→ **What you will do**:
• A. Using the text on Glamis Castle, decide whether each statement agrees with it: (i) Macbeth killed King Duncan in battle near Elgin; (ii) the Lyon family sold Glamis Castle in the 17th century; (iii) the castle's present appearance dates from the 14th century. For each, answer yes or no and quote the words of the text that decide it.
• B. Transcribe the rows below word for word, starting at the first row and ending at the row that contains "click(345, 177)".

→ **Text passage**:
Childhood home of the late Queen Mother, Glamis Castle with it turrets, spires and towers looks like something straight out of a fairytale. Surrounded by stories and myths of gruesome happenings, Glamis Castle is said to be the most haunted in Scotland.
Glamis Castle first rose to notorious fame with Shakespeare's Macbeth. In the tragedy, Macbeth murders King Duncan in his bed. While it is possible Shakespeare did visit Glamis, the play is a slave to drama and from a purely historical perspective is highly flawed. In reality, Macbeth killed Duncan in battle near Elgin long before Glamis Castle was ever built. However, Glamis Castle has paid tribute to the tale by naming one of the oldest rooms within Duncan's Hall.
The Glamis lands were given by Robert II to Sir John Lyon in 1372. He married Robert II's daughter 4 years later and ever since Glamis has been intimately connected to royalty. Glamis Castle has never left the hands of the Lyon family, who earned themselves the title of Earls of Strathmore and Kinghorne in the 17th century.
The first Glamis Castle was a 14th century keep. However, over the centuries, Glamis Castle evolved and owes its present appearance to the 17th and 18th centuries when extensive restoration took place. Nevertheless, at the centre of Glamis Castle, you can still see the original tower house. Your tour will also take you to the Drawing Room with a little en suite room where gentlemen once adjourned to powder their wigs. In the Dining Room, you'll see portraits of the family as well as the Earl of Strathmore coat of arms on the fireplace mantle. The Royal Apartments consist of the Queen Mother's Sitting Room, Bedroom and the King's bedroom. These elegant rooms were arranged by the Countess Strathmore when her daughter Lady Elizabeth Bowes Lyon married Prince Albert in 1923. Here you'll see photos of the royal family as children. The King's Bedroom once sheltered the Old Pretender during the Jacobite rebellions and also served as a dressing room for King George VI. In the Billiard Room you'll see rare 17th century tapestries while the spooky Crypt is adorned with numerous game trophies.

→ **Records provided**:
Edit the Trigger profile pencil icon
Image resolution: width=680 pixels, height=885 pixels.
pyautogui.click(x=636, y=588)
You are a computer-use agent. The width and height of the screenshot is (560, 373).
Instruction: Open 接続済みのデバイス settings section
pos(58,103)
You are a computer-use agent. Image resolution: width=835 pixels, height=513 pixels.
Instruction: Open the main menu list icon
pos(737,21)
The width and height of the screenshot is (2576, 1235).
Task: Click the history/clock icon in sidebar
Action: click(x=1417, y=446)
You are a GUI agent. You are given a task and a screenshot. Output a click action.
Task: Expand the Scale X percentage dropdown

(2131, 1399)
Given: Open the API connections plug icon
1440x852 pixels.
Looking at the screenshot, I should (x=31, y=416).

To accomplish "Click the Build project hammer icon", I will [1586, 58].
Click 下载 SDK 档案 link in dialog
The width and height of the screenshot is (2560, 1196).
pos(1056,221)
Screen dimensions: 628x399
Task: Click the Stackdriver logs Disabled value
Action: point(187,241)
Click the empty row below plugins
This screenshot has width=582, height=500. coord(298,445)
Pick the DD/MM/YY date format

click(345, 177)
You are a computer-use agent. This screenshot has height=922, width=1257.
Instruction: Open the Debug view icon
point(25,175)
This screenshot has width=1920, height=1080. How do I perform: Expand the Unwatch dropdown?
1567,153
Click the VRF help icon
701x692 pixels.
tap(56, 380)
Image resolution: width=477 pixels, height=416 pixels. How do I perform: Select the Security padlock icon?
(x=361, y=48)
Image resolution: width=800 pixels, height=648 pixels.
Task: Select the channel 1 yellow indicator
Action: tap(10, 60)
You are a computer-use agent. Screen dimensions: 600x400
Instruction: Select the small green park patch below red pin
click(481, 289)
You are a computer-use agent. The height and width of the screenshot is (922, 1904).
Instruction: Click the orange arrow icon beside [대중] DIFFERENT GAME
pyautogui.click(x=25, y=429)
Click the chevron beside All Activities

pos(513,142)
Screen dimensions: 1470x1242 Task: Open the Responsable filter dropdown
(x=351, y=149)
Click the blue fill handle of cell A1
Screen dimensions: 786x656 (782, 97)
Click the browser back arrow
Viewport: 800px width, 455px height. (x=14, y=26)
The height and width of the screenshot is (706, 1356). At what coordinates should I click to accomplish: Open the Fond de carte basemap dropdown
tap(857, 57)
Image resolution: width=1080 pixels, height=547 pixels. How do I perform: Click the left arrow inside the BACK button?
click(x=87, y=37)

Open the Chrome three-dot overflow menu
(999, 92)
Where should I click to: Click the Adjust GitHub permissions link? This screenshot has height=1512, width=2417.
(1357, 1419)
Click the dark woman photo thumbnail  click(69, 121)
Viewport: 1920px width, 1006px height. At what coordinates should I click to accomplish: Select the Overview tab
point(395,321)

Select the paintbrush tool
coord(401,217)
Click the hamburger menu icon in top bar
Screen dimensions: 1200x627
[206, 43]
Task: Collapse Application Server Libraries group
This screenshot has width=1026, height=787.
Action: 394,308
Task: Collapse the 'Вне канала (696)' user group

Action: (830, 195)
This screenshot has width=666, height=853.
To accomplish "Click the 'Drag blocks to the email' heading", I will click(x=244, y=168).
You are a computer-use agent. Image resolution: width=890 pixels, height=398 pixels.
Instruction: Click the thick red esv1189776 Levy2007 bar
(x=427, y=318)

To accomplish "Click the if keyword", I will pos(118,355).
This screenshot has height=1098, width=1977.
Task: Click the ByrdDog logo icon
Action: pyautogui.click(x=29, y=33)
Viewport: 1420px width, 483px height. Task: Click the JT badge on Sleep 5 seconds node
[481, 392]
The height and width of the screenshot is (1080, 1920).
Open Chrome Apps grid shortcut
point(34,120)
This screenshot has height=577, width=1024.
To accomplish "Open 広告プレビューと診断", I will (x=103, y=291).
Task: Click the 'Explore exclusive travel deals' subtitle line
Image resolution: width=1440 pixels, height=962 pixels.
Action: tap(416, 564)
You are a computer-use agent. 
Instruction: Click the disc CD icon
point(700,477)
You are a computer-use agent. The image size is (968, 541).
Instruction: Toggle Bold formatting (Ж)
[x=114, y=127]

→ **Answers to each task**:
• A.
(i) Yes: "In reality, Macbeth killed Duncan in battle near Elgin long before Glamis Castle was ever built."
(ii) No: "Glamis Castle has never left the hands of the Lyon family, who earned themselves the title of Earls of Strathmore and Kinghorne in the 17th century."
(iii) No: "Glamis Castle evolved and owes its present appearance to the 17th and 18th centuries when extensive restoration took place."

• B.
Edit the Trigger profile pencil icon
Image resolution: width=680 pixels, height=885 pixels.
pyautogui.click(x=636, y=588)
You are a computer-use agent. The width and height of the screenshot is (560, 373).
Instruction: Open 接続済みのデバイス settings section
pos(58,103)
You are a computer-use agent. Image resolution: width=835 pixels, height=513 pixels.
Instruction: Open the main menu list icon
pos(737,21)
The width and height of the screenshot is (2576, 1235).
Task: Click the history/clock icon in sidebar
Action: click(x=1417, y=446)
You are a GUI agent. You are given a task and a screenshot. Output a click action.
Task: Expand the Scale X percentage dropdown

(2131, 1399)
Given: Open the API connections plug icon
1440x852 pixels.
Looking at the screenshot, I should (x=31, y=416).

To accomplish "Click the Build project hammer icon", I will [1586, 58].
Click 下载 SDK 档案 link in dialog
The width and height of the screenshot is (2560, 1196).
pos(1056,221)
Screen dimensions: 628x399
Task: Click the Stackdriver logs Disabled value
Action: point(187,241)
Click the empty row below plugins
This screenshot has width=582, height=500. coord(298,445)
Pick the DD/MM/YY date format

click(345, 177)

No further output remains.